If you did not read the most recent column – So go the Pima, so go the rest of us – please do so before reading the current column.

As you read this, there are millions of tiny microbes swimming around in the fluid surrounding your eyeballs. But you can’t see them. There are millions more under your finger nails, on your hands, arms, legs and just about every imaginable section of your fleshy real estate. There are millions more lining your moist nasal passage, many more maneuvering about your liver, heart, lungs, pancreas and trillions more living throughout your continuous gastrointestinal tract – from mouth to anus. And as you ponder this unimaginable invasion of invisible aliens, there are millions more setting up new beach heads on that all-important organ between your ears every minute of every day from the moment you entered this world. But that’s the good news.

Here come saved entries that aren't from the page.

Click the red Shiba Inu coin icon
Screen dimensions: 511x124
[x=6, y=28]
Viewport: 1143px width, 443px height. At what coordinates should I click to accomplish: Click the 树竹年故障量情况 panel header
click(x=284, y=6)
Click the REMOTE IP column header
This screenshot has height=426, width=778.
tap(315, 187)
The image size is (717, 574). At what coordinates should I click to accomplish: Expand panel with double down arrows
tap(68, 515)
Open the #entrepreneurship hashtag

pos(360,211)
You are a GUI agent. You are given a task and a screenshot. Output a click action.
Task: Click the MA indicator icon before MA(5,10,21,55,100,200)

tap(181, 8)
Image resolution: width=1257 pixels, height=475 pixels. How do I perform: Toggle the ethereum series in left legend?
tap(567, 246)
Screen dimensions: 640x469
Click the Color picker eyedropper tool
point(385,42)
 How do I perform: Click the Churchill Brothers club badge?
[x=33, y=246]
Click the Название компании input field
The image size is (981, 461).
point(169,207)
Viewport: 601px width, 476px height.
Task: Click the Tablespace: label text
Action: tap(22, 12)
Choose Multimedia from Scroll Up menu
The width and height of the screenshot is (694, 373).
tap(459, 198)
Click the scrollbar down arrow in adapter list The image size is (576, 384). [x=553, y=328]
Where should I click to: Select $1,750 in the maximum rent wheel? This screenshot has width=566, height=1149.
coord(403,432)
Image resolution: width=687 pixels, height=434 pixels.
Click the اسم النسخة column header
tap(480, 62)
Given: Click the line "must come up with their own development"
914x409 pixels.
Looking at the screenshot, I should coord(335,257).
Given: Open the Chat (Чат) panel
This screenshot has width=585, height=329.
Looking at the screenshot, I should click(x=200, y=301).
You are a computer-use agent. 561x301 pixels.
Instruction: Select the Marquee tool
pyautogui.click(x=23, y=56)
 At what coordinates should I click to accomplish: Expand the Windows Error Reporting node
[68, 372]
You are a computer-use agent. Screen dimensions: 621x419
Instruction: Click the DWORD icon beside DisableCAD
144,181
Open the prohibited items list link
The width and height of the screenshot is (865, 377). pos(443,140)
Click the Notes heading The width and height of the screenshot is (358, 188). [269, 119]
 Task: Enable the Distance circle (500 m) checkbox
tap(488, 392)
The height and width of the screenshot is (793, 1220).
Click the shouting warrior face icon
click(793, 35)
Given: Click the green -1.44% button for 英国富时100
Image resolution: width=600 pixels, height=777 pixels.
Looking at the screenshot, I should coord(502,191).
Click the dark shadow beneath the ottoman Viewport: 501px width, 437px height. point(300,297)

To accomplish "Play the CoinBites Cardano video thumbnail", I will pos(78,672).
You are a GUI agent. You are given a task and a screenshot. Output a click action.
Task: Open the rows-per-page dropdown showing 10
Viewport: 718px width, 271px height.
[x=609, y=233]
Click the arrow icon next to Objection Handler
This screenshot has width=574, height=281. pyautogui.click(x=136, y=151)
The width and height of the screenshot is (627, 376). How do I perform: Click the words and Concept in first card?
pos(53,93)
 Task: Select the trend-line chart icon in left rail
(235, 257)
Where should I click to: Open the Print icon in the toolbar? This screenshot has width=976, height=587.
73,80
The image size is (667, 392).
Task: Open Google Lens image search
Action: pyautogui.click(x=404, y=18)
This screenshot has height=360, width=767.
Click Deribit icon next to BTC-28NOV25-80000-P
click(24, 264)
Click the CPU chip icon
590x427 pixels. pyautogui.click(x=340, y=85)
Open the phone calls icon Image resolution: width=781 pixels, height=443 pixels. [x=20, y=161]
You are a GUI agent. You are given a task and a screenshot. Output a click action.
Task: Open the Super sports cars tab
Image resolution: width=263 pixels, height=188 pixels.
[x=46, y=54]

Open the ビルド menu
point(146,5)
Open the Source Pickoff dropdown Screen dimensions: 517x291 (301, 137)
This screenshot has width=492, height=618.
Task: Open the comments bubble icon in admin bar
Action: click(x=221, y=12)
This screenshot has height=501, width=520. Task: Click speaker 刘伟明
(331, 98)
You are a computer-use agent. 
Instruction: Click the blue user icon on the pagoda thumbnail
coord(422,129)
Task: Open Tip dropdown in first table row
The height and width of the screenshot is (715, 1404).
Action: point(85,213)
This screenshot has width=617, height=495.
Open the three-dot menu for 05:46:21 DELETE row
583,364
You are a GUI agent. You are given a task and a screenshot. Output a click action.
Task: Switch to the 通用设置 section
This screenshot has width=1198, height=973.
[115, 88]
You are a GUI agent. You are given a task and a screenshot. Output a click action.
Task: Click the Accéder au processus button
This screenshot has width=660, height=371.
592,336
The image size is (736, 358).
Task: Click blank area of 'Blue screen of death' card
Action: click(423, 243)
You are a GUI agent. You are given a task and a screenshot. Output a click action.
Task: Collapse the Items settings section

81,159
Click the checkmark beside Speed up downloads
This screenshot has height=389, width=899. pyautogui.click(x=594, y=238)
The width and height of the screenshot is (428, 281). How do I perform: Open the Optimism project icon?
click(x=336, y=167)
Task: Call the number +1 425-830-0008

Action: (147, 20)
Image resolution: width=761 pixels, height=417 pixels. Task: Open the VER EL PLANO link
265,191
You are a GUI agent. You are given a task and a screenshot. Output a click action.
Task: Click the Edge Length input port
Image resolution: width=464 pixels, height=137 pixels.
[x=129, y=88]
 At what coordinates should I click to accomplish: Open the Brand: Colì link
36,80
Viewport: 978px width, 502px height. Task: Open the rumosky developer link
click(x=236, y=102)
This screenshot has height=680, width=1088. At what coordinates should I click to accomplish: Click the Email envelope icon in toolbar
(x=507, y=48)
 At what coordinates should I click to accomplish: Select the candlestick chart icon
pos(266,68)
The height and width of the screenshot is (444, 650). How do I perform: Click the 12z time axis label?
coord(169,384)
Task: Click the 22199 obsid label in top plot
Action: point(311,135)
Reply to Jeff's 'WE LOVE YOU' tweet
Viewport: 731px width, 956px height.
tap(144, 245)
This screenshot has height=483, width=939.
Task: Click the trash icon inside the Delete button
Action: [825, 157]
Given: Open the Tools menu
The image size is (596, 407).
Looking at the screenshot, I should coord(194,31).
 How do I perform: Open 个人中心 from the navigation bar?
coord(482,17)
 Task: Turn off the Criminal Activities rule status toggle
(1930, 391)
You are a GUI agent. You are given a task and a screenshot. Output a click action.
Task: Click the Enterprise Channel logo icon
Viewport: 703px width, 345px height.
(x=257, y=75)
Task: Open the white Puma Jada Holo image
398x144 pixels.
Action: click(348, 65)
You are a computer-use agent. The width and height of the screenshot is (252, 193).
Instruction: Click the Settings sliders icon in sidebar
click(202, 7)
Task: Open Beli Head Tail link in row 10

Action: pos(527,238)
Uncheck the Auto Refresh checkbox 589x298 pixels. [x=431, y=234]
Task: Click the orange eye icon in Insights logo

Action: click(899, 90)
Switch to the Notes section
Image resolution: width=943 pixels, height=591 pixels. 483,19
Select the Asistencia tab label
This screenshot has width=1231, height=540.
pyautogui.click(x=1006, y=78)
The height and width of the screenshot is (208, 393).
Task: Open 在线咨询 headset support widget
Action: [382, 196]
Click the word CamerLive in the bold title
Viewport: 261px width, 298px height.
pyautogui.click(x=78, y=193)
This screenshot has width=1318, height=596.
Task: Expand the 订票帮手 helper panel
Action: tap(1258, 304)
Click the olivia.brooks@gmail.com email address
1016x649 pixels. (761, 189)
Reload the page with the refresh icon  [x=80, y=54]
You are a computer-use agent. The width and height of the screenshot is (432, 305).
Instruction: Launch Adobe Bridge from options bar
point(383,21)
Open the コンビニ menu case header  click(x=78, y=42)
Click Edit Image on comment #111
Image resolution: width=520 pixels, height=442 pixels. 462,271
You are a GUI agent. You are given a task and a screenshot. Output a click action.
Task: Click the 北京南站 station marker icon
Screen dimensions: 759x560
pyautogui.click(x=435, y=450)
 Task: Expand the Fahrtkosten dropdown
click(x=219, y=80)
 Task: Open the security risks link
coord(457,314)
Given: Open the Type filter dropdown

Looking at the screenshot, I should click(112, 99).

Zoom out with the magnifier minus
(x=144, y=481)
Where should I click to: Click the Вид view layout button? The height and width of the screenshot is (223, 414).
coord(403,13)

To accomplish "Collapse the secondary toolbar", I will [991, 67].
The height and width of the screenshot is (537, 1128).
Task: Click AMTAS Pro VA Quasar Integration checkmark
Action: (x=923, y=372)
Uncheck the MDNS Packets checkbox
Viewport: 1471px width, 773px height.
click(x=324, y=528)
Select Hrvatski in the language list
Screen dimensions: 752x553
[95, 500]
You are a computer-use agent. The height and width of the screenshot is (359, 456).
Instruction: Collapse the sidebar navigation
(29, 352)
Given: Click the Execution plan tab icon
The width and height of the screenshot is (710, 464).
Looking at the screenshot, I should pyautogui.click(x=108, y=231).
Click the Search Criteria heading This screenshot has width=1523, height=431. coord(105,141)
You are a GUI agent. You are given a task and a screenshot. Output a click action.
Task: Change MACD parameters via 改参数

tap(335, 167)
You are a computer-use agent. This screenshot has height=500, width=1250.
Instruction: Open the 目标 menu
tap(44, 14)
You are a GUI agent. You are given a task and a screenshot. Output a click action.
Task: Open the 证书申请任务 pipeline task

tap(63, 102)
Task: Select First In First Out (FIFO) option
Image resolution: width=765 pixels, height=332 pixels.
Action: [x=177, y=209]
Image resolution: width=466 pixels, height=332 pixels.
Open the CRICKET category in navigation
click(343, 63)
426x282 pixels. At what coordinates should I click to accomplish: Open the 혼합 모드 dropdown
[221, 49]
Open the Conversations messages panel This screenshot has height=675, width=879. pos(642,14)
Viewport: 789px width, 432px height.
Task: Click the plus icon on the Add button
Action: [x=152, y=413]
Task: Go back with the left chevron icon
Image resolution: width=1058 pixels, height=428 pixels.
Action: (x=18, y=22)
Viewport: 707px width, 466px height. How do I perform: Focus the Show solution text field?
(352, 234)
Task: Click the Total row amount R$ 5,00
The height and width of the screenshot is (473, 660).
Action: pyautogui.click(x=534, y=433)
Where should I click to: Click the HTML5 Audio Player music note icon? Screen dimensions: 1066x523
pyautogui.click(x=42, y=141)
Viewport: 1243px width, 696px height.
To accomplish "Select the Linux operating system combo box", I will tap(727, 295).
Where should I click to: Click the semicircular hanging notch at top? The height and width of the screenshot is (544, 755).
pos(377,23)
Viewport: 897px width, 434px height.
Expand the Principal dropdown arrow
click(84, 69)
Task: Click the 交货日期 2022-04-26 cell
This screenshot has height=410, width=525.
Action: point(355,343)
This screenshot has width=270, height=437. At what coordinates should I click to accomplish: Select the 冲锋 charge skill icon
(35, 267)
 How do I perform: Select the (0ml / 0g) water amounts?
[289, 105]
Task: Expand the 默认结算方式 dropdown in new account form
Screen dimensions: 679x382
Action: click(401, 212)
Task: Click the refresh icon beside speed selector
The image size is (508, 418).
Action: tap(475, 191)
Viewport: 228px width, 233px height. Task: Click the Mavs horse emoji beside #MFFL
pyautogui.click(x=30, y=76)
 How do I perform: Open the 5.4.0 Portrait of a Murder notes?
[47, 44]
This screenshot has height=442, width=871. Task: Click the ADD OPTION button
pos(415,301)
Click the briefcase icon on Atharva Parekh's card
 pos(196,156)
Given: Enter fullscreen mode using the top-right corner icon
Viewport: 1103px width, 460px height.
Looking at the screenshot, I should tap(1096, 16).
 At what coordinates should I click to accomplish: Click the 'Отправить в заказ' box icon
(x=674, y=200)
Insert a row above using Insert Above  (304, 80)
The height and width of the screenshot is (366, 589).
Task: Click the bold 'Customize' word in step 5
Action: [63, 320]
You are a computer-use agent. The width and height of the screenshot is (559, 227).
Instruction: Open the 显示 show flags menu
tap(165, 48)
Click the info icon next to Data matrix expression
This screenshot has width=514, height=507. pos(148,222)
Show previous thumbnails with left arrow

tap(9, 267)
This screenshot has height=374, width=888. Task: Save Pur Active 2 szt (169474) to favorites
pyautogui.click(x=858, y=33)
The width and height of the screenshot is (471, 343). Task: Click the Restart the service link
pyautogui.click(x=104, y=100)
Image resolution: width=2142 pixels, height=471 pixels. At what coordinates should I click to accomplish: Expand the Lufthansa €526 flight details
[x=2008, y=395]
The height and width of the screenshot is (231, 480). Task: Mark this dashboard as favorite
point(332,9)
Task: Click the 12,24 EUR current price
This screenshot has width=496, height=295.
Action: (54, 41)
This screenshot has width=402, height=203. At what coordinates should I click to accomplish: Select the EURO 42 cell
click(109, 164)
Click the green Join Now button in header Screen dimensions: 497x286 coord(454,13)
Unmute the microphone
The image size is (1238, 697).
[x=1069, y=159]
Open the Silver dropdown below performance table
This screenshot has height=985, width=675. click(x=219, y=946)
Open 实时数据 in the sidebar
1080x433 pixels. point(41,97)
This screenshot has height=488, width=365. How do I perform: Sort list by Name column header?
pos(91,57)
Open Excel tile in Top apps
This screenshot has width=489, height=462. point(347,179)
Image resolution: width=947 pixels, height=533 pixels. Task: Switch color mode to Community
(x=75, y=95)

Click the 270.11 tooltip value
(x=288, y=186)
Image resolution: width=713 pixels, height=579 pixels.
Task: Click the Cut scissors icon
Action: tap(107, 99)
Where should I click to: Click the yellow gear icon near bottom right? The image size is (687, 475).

The bad news is we are literally starving, depressing and killing off an alarming number of these little evolutionary hitchhiking friends with our so-called modern, westernized diet. Our modern food supply, with its 300,000 or so processed products for sale in the U.S alone, is one stunning example of the cultural, technological and political prowess of a species gone wild. So freakish is our modern food supply, I doubt our ancestors would recognize much of it as food at all. Our internal ‘friendly’ bacteria are equally puzzled.

As we fill our shopping carts and pantries with the latest neatly boxed and wrapped goodies of industry, we continue down a path that began some ten thousand years ago with the emergence of agriculture – an event that would eventually, along with steel roller mills in the 1880s and farm subsidies in the 1970s, lead to the greatest “unintended consequence” in human history: The shift in how and where the human body captures much-needed energy (calories) to power our demanding bodies and lifestyle. Let me explain.

This admittedly dramatic pronouncement – “the greatest unintended consequence in human history” – underlies something I have come to call the Human Hybrid. The Human Hybrid is an evolutionary-based way of thinking about nutrition and the tragic epidemic of obesity and its growing list of acute and chronic byproducts (disease). But nowhere is the Human Hybrid more potentially applicable than when trying to wrap your head around the metabolic syndrome of insulin-resistance (sometimes referred to as Syndrome X). If you are overweight, diabetic, have hypertension, low HDL-cholesterol levels, high triglycerides, or have ever suffered a mild heart attack or stroke, then you probably have the insulin-resistance syndrome. More on this in a moment.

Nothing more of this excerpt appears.